§ **Aufgabenstellung 1**:
Beantworte anhand des Textes zu §25b AufenthG:
(a) Wann und mit welchem Gesetz wurde die neue Bleiberechtsregelung eingeführt?
(b) Welches Niveau mündlicher Deutschkenntnisse muss man vorweisen?
(c) Wie lange muss man sich mit minderjährigen Kindern mindestens in Deutschland aufhalten?

§ **Textauszug**:
○ ○ ○ ○ ○ ○ ○

§25b Aufenthaltsgesetz

Bleiberecht ­für ­Erwachsene.

Im Juli 2015 wurde mit dem „Gesetz zur Neubestimmung des Bleiberechts und der Aufenthaltsbeendigung“ eine neue altersunabhängige Bleiberechtsregelung eingeführt. Hierbei handelt es sich um eine Anwendung, die stichtagsfrei gilt, d.h. die nicht mehr wie früher von der Einreise vor einem bestimmten Datum abhängt. Gesetzlich verankert ist die Regelung in §25b AufenthG.

Analog zur Bleiberechtsregelung für gut integrierte Jugendliche und junge Erwachsene (§25a AufenthG) zielt der Gesetzgeber mit dieser Regelung darauf ab, einen Anreiz für eine sogenannt „nachhaltige Integration“ von Erwachsenen zu schaffen: Am Ende einer Reihe von Bedingungen, die es zu erfüllen gilt, wird eine Aufenthaltserlaubnis und darüber ein Bleiberecht in Aussicht gestellt. Damit wurde – wenigstens im Ansatz – endlich in Gesetzesform festgeschrieben, was selbstorganisierte Geflüchtete und ein breites Spektrum weiterer zivilgesellschaftlicher Akteurinnen und Akteure schon lange gefordert haben: Wer bereits vor Jahren in Deutschland angekommen ist und hier lebt, soll ein Bleiberecht erhalten!

Es sind aber zahlreiche Anforderungen, die erfüllt sein müssen, bis die Ausländerbehörden tatsächlich von einer „nachhaltigen Integration“ ausgehen. So muss man sich zum Beispiel bereits seit mindestens 8 Jahren (bzw. mit minderjährigen Kindern seit 6 Jahren) in Deutschland aufhalten, seinen Lebensunterhalt überwiegend selbst sichern können oder eine Lebensunterhaltssicherung zumindest in Aussicht haben („positive Prognose“). Außerdem muss man mündliche Deutschkenntnisse auf dem Niveau von A2 vorweisen können und mehr. Auch die Ehegatten, Lebenspartner und minderjährige ledige Kinder können eine Aufenthaltserlaubnis erhalten, wenn sie als Familie zusammenleben und ihre Integrationsprognose als positiv gewertet wird.

○ ○ ○ ○ ○ ○ ○

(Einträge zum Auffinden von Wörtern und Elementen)
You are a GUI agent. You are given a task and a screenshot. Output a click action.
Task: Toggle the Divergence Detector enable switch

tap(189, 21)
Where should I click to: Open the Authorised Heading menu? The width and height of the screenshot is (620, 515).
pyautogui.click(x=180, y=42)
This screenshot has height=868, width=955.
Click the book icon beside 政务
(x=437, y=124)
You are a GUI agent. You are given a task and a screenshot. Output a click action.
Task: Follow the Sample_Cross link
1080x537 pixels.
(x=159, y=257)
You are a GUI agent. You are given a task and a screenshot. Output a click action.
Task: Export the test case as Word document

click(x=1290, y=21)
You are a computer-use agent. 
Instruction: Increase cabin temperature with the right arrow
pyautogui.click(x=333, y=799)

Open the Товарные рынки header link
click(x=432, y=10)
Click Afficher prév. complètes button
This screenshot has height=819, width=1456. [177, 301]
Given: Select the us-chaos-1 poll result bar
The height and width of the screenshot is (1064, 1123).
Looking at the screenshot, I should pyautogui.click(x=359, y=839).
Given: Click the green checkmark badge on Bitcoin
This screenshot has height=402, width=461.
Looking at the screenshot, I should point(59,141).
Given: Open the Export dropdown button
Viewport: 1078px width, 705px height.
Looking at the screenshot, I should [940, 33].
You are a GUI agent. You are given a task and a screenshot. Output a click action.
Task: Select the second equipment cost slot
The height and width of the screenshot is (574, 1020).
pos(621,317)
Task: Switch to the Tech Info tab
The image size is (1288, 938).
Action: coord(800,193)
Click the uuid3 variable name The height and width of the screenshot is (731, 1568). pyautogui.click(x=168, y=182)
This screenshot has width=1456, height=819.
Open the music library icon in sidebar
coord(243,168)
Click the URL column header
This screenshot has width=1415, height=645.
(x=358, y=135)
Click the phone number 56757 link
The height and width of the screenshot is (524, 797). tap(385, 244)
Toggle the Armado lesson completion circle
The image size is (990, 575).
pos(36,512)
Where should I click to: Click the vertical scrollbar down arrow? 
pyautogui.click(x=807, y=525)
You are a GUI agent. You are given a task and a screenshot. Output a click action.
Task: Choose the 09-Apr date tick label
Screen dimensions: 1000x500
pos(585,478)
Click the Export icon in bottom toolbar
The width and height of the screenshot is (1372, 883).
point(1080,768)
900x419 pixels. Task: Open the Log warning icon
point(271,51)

○ ○ ○ ○ ○ ○ ○

§ **Aufgabenstellung 2**: Übertrage die Zeilen der Auflistung vom Anfang bis einschließlich der Zeile mit „This screenshot has height=819, width=1456.“ in eine Markdown-Tabelle mit den Spalten „Nr.“ und „Zeile“. Leerzeilen lässt du weg.

§ **Musterlösung 1**:
(a) Im Juli 2015, mit dem „Gesetz zur Neubestimmung des Bleiberechts und der Aufenthaltsbeendigung“.
(b) Das Niveau A2.
(c) Seit mindestens 6 Jahren.

§ **Musterlösung 2**:
| Nr. | Zeile |
|---|---|
| 1 | You are a GUI agent. You are given a task and a screenshot. Output a click action. |
| 2 | Task: Toggle the Divergence Detector enable switch |
| 3 | tap(189, 21) |
| 4 | Where should I click to: Open the Authorised Heading menu? The width and height of the screenshot is (620, 515). |
| 5 | pyautogui.click(x=180, y=42) |
| 6 | This screenshot has height=868, width=955. |
| 7 | Click the book icon beside 政务 |
| 8 | (x=437, y=124) |
| 9 | You are a GUI agent. You are given a task and a screenshot. Output a click action. |
| 10 | Task: Follow the Sample_Cross link |
| 11 | 1080x537 pixels. |
| 12 | (x=159, y=257) |
| 13 | You are a GUI agent. You are given a task and a screenshot. Output a click action. |
| 14 | Task: Export the test case as Word document |
| 15 | click(x=1290, y=21) |
| 16 | You are a computer-use agent.  |
| 17 | Instruction: Increase cabin temperature with the right arrow |
| 18 | pyautogui.click(x=333, y=799) |
| 19 | Open the Товарные рынки header link |
| 20 | click(x=432, y=10) |
| 21 | Click Afficher prév. complètes button |
| 22 | This screenshot has height=819, width=1456. [177, 301] |